Nesta equação o excedente é constituído somente dos lucros. Mas o que, sobretudo, interessa a Ricardo é a determinação da taxa de lucro. É no âmbito da determinação da taxa de lucro que se coloca um problema particular de “mensuração” das grandezas envolvidas e com isto o problema do valor.

Um modo fácil de ver a questão é o seguinte. Para Ricardo, a taxa de lucro era dada pela relação entre o valor do excedente (os lucros na equação (1a)) e o valor do consumo necessário (identificado com o total do capital social). No que diz respeito ao excedente, se supormos, como fizemos até agora, que os meios de produção e o consumo necessário são reintegrados é fácil colocá-lo em termos físicos, isto é como ‘produto excedente’. Mas o produto excedente e o consumo necessário são, em geral, constituídos de mercadorias diferentes ou presentes em proporções distintas. São, portanto, dois agregados heterogêneos cuja relação não permitirá obter a taxa de lucro. Para determiná-la é necessário exprimir as duas grandezas em termos de valor e passar ao estudo dos fatores que determinam as relações de troca entre as mercadorias.

Do que dissemos resulta, portanto, que o ‘núcleo’ da teoria do excedente do qual falamos acima é constituído pela teoria do valor, além da teoria da distribuição entendida no sentido restrito da determinação dos rendimentos diferentes dos salários.

 

6. Como vimos, de fora da teoria da distribuição e do valor assim concebida ficam, além da determinação do salário real, a determinação do produto social, já que estas duas grandezas são supostas como dadas independentemente uma da outra e do excedente.

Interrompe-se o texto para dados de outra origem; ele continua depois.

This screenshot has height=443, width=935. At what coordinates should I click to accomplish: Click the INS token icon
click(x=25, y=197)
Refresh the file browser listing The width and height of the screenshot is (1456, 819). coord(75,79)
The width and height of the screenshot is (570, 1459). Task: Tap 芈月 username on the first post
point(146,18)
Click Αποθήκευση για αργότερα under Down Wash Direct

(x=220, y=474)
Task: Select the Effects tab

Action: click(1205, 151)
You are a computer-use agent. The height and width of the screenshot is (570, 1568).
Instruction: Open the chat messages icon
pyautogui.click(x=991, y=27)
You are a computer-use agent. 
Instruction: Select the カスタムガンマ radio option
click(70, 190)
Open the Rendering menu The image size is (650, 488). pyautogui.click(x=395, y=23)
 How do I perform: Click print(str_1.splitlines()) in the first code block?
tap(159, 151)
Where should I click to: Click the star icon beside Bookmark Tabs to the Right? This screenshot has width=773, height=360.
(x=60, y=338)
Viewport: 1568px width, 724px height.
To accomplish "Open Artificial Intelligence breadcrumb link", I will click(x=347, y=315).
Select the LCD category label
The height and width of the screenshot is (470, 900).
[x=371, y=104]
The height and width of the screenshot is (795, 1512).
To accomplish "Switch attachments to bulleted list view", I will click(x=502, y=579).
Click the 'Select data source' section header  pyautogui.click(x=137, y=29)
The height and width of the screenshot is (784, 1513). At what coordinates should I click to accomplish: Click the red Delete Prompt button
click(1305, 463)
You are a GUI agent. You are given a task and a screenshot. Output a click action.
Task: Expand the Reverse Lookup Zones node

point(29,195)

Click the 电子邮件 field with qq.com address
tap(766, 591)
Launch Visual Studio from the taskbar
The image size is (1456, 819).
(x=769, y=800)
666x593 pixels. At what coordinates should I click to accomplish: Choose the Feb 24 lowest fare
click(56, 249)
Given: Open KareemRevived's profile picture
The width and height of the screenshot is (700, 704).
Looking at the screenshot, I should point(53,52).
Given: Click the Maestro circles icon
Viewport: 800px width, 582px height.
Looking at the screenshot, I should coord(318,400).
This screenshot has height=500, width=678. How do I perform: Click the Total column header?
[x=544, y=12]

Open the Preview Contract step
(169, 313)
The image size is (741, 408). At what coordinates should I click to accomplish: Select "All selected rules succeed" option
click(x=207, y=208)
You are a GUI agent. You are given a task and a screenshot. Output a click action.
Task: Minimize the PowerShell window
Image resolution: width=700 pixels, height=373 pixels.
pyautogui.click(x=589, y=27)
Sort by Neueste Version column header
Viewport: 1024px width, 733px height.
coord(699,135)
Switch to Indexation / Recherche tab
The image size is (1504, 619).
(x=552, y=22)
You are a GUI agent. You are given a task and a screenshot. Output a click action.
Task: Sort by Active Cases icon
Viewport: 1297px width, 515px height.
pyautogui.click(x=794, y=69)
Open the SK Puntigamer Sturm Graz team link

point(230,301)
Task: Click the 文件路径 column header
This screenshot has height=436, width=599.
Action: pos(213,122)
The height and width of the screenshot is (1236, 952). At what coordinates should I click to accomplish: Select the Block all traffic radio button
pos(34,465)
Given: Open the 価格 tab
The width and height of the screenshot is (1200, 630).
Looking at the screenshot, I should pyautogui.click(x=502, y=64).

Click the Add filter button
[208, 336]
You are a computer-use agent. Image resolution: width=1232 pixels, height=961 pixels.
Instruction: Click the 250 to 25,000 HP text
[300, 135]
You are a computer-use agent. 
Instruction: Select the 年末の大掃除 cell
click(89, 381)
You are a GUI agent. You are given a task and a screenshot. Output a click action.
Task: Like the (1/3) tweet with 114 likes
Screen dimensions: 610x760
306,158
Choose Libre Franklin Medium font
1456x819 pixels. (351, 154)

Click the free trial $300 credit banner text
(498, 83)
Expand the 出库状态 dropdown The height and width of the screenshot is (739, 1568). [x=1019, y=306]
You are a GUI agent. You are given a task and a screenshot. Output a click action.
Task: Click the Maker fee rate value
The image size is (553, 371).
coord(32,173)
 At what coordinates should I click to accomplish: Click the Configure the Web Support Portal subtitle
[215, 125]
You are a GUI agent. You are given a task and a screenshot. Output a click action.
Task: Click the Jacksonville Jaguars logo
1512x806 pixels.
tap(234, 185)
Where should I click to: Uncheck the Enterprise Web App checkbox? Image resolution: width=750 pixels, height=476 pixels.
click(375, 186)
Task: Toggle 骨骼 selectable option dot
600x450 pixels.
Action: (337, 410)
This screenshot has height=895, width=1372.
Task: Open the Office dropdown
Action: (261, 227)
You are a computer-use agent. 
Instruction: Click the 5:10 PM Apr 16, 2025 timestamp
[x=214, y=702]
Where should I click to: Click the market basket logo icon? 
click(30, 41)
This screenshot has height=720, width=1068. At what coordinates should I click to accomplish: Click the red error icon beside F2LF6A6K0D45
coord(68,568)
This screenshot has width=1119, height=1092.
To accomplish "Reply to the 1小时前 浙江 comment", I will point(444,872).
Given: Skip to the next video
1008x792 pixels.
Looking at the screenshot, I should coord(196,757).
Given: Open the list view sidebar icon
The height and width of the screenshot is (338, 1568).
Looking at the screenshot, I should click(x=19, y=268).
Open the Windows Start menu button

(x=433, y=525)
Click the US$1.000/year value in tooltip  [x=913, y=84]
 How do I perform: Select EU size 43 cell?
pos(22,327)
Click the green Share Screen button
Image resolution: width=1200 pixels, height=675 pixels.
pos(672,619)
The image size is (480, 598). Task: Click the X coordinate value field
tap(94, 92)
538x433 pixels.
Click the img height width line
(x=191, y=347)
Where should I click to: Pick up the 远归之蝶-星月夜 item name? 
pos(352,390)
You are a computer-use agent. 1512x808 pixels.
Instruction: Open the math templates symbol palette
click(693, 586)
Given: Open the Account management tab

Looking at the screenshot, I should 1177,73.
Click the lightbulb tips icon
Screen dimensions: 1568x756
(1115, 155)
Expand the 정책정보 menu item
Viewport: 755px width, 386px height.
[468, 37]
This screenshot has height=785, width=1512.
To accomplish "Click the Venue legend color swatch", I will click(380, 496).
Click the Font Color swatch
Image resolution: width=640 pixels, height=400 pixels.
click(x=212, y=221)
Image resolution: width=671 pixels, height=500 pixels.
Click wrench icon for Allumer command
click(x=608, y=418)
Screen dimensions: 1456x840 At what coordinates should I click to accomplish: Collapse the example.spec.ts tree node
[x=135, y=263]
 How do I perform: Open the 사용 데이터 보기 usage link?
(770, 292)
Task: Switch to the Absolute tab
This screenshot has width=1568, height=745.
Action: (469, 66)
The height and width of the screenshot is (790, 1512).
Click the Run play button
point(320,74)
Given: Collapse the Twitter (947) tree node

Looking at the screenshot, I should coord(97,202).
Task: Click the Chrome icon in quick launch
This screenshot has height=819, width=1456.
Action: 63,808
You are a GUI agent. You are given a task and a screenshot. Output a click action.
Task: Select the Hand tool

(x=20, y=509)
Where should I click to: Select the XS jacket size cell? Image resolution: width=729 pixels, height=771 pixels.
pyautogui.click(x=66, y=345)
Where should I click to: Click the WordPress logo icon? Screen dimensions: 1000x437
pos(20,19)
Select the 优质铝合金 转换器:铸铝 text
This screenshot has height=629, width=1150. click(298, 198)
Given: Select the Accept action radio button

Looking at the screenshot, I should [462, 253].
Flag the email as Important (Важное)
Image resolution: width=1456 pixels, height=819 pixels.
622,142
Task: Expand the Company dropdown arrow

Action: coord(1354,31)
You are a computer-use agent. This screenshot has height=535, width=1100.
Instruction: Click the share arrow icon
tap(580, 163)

Poderia parecer que este tratamento do salário real, do produto social e do excedente exclui a existência de interrelações entre as primeiras duas grandezas ou, também, efeitos, por assim dizer, de repercussão de mudanças do excedente sobre o produto social ou sobre o salário real.

Na realidade tais tipos de relações eram livremente admitidas pelos teóricos do excedente, mas a análise destas relações, que eram realizadas depois da análise da determinação do salário real e do produto social, era examinada numa fase posterior e, portanto, em uma parte da teoria econômica separada da teoria da distribuição e do valor.

Desse modo, a possibilidade de relações do tipo tratado acima não era negada, mas apenas abstraída no momento em que se efetuava a análise da distribuição e do valor. A razão disto era que a análise das relações lógicas dentro do núcleo da teoria era vista como uma base necessária para se poder abordar, num estágio posterior, as múltiplas e complexas relações existentes entre as três grandezas e, mais geralmente, a determinação do produto social e do salário real.

Por trás da escolha formal dos dados podemos agora encontrar escolhas importantes da abordagem teórica em questão. A análise da distribuição e do valor conduzida assumindo o produto social e o salário real como dados teria, entre outras coisas, fornecido a base para se poder examinar as circunstâncias que determinam os próprios dados.


[1] Os elementos 1, 2 e 3 permitem conhecer o produto social e o consumo necessário como agregados físicos de mercadorias. No decorrer do desenvolvimento da teoria será discutido o problema de mensuração destas grandezas e, em conexão com isto, o problema do valor. Colocar-se-á então o problema de se aqueles elementos considerados dados serão capazes de determinar o valor de P e de N de modo independente de S.